バーテンダーの何気ない一言
午前1時丁度。
昨日来たばかりのバーのドアを開ける。
「いらっしゃいませ…ああ。」
背の高いバーテダーさんが笑ってくれる。
うーん。バーテンダーさんっぽくないけど、やっぱり背は高いし、カッコイイ人。
まぁ、オルフェ様には負けるけどってそれとコレはまた別か。
苦笑いをしてしまうわたし。
「どうしました?」
「いえ、また気になってきちゃいました。ジントニックお願いします。」
「かしこまりました。昨日の席にどうぞ。」
促されて、昨日と同じ席に座る。
彼がジントニックをつくる間にタバコに火をつける。
すっと差し出される灰皿と
「ジントニックです。」
そう、やっぱりシンプルだけど、ちゃんと柑橘系の味がする独特なジントニック。
1本目のタバコを吸い終わる前に一口。
「美味しい。」
「何よりです。」
そして1本目のタバコを吸い終わる。
これから、わたしは多分。あの世界に戻る。
このジントニックを飲んだ後に。
ふと、このバーテンダーさんならどう答えてくれるのかが気になった。
「あの…」
「どうしました?」
でも、出会って2日目の彼にそんな話をするの?
「いえ…あの。変な事を聞きますが、いいですか?」
「何ですか?」
「もし、これから起こる未来がわからなくて、不安な場合、お兄さんならどうしますか?」
変な質問。
何も解決になってない。
しかも突然言われてわかるわけもない質問だ。
頬が熱くなる。
「未来なんて誰もわからないですよね。
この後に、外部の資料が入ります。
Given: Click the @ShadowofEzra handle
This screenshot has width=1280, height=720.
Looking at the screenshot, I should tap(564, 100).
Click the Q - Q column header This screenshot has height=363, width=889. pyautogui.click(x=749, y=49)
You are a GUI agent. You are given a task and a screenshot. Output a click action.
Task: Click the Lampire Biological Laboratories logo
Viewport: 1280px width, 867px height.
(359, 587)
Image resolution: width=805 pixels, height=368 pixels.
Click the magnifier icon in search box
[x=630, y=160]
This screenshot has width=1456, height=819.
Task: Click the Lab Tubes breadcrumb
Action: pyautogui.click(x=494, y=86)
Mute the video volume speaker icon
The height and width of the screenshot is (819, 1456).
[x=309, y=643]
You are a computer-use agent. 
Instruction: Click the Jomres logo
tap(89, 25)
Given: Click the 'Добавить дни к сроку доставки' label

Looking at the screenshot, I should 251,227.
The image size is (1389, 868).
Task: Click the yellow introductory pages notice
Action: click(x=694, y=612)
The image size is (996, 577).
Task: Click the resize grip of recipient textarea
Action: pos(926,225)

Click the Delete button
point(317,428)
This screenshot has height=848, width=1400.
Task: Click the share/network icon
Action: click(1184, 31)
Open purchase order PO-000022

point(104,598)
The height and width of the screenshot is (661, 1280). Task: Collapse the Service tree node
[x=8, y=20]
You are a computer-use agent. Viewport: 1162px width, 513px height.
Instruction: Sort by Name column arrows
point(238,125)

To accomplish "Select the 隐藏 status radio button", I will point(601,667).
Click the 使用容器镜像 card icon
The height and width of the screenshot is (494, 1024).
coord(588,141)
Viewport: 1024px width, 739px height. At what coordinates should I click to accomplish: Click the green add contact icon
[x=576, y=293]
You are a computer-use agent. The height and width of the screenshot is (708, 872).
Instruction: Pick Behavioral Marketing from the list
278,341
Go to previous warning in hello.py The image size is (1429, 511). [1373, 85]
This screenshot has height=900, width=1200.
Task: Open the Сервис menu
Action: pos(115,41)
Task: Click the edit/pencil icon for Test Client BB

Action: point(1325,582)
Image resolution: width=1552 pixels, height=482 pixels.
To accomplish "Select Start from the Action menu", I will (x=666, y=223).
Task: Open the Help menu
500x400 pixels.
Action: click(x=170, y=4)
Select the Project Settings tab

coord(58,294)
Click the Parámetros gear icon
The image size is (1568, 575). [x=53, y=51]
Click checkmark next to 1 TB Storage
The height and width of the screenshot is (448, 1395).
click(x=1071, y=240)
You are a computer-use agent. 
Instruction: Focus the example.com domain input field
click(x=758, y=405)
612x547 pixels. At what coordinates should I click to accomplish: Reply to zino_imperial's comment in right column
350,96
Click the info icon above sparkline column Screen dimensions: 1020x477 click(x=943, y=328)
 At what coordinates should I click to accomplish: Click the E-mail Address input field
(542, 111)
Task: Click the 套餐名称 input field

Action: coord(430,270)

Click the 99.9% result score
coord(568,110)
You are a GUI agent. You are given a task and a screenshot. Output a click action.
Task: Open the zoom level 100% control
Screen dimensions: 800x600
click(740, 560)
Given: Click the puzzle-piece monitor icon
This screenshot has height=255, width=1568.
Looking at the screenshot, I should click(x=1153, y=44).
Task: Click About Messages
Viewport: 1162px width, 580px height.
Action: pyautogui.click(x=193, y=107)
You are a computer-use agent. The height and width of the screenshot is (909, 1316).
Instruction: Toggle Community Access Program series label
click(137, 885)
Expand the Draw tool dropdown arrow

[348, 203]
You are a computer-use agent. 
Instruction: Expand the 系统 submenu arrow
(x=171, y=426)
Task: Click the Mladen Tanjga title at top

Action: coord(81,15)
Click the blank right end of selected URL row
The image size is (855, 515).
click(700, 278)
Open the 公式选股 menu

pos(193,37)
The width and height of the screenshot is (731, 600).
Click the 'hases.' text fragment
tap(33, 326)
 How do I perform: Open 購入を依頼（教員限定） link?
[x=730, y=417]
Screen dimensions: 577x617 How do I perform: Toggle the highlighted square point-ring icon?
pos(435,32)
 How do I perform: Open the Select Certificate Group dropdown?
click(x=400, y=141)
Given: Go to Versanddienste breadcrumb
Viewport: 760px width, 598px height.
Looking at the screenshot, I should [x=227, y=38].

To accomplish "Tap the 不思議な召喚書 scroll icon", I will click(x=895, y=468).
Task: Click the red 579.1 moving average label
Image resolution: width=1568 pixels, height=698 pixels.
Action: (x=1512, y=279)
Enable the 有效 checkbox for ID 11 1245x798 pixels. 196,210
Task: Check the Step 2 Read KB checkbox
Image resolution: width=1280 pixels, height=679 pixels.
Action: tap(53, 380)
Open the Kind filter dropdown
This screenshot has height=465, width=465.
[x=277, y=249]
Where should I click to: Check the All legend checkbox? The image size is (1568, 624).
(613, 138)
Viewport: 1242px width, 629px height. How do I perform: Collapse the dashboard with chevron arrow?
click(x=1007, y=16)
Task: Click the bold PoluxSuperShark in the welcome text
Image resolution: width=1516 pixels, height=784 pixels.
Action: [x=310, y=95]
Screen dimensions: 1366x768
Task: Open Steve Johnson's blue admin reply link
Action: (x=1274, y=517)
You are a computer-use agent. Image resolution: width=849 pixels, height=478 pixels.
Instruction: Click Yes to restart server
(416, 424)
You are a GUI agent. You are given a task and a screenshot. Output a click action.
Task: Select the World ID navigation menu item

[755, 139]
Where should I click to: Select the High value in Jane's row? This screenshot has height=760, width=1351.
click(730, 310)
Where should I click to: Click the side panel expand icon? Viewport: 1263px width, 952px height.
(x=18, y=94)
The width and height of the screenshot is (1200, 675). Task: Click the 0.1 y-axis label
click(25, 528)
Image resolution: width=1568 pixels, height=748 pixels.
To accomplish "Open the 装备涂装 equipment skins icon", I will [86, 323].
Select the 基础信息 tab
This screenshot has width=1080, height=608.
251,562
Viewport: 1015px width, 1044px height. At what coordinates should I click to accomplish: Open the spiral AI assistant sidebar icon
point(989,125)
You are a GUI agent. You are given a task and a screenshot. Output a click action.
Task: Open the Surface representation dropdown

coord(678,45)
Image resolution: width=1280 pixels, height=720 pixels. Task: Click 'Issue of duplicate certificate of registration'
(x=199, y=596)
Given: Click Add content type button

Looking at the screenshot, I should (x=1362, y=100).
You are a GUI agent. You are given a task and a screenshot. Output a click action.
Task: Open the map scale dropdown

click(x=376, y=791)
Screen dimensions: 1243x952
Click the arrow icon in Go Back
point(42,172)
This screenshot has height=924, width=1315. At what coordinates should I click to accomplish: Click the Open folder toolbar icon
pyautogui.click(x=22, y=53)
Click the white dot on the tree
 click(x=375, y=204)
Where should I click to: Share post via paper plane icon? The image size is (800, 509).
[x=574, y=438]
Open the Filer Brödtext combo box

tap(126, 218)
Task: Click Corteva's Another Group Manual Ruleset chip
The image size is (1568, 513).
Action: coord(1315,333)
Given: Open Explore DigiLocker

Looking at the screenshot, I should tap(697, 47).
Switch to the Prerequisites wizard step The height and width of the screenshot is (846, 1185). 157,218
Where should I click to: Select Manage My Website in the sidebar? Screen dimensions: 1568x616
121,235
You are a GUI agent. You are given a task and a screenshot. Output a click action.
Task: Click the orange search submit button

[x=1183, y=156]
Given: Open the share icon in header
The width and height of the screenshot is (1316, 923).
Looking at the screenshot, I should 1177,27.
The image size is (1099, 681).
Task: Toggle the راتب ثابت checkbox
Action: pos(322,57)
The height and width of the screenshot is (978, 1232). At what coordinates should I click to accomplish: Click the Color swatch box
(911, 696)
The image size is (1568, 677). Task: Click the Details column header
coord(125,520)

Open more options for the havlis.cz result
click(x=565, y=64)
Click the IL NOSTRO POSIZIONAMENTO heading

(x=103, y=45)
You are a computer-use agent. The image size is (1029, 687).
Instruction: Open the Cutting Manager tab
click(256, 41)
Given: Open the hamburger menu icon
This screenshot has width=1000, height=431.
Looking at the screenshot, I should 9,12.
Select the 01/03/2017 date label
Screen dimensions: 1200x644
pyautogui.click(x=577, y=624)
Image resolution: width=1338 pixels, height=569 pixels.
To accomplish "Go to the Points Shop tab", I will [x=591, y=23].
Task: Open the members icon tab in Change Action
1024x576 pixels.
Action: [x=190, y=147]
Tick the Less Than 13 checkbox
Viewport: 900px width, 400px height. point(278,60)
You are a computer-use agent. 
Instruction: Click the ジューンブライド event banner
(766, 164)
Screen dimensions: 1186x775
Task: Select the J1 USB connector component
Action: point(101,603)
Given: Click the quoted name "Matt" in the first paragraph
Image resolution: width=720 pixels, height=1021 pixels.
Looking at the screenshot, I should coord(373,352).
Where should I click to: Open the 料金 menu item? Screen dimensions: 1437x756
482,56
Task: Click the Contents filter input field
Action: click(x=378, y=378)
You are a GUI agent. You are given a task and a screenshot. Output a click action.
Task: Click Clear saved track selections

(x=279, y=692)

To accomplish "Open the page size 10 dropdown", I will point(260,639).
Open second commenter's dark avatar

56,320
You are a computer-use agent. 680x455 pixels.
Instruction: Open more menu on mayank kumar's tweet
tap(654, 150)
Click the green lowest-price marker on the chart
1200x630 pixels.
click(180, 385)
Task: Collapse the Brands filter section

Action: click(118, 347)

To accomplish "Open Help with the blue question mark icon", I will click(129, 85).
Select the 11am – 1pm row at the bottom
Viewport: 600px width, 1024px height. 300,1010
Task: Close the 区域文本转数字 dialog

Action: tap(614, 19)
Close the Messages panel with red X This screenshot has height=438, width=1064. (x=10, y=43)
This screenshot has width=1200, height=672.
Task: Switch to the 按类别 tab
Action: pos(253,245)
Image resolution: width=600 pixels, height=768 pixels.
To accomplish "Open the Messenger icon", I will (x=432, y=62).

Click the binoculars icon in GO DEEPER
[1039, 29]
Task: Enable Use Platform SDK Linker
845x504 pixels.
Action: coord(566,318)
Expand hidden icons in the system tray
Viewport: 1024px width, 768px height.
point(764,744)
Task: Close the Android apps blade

だから、やってみればいんじゃないですか?」
「えっ…。」
「何でも、やってみてから考えればいいんじゃないですか。」
お兄さんの表情はわからなかったけど、その言葉はなんか私のなかにストンと入ってきた。
そっか…
この世界にいても、あっちの世界に行ってもわたしは私なんだ。そして、未来は『わからないもの』なんだ。
「ですね。ありがとうございます。」
そう言って、ジントニックを飲み干す。
「2000円で大丈夫ですか?」
「はい。お帰りですね。」
2000円を支払って、わたしは席を立つ。
そして、そのまま扉へ誘導される。
「今日もありがとうごさいました。」
「いえ、またお待ちしてますね。」
そういって扉の向こうに私は歩を進める。
なんとなく今回はわかる。ココからはあの世界。
「気をつけて。姫様。」
ああ、扉がしまった後に、目の前に広がるのはやっぱりお屋敷の赤い絨毯とシャンデリアが光る廊下だった。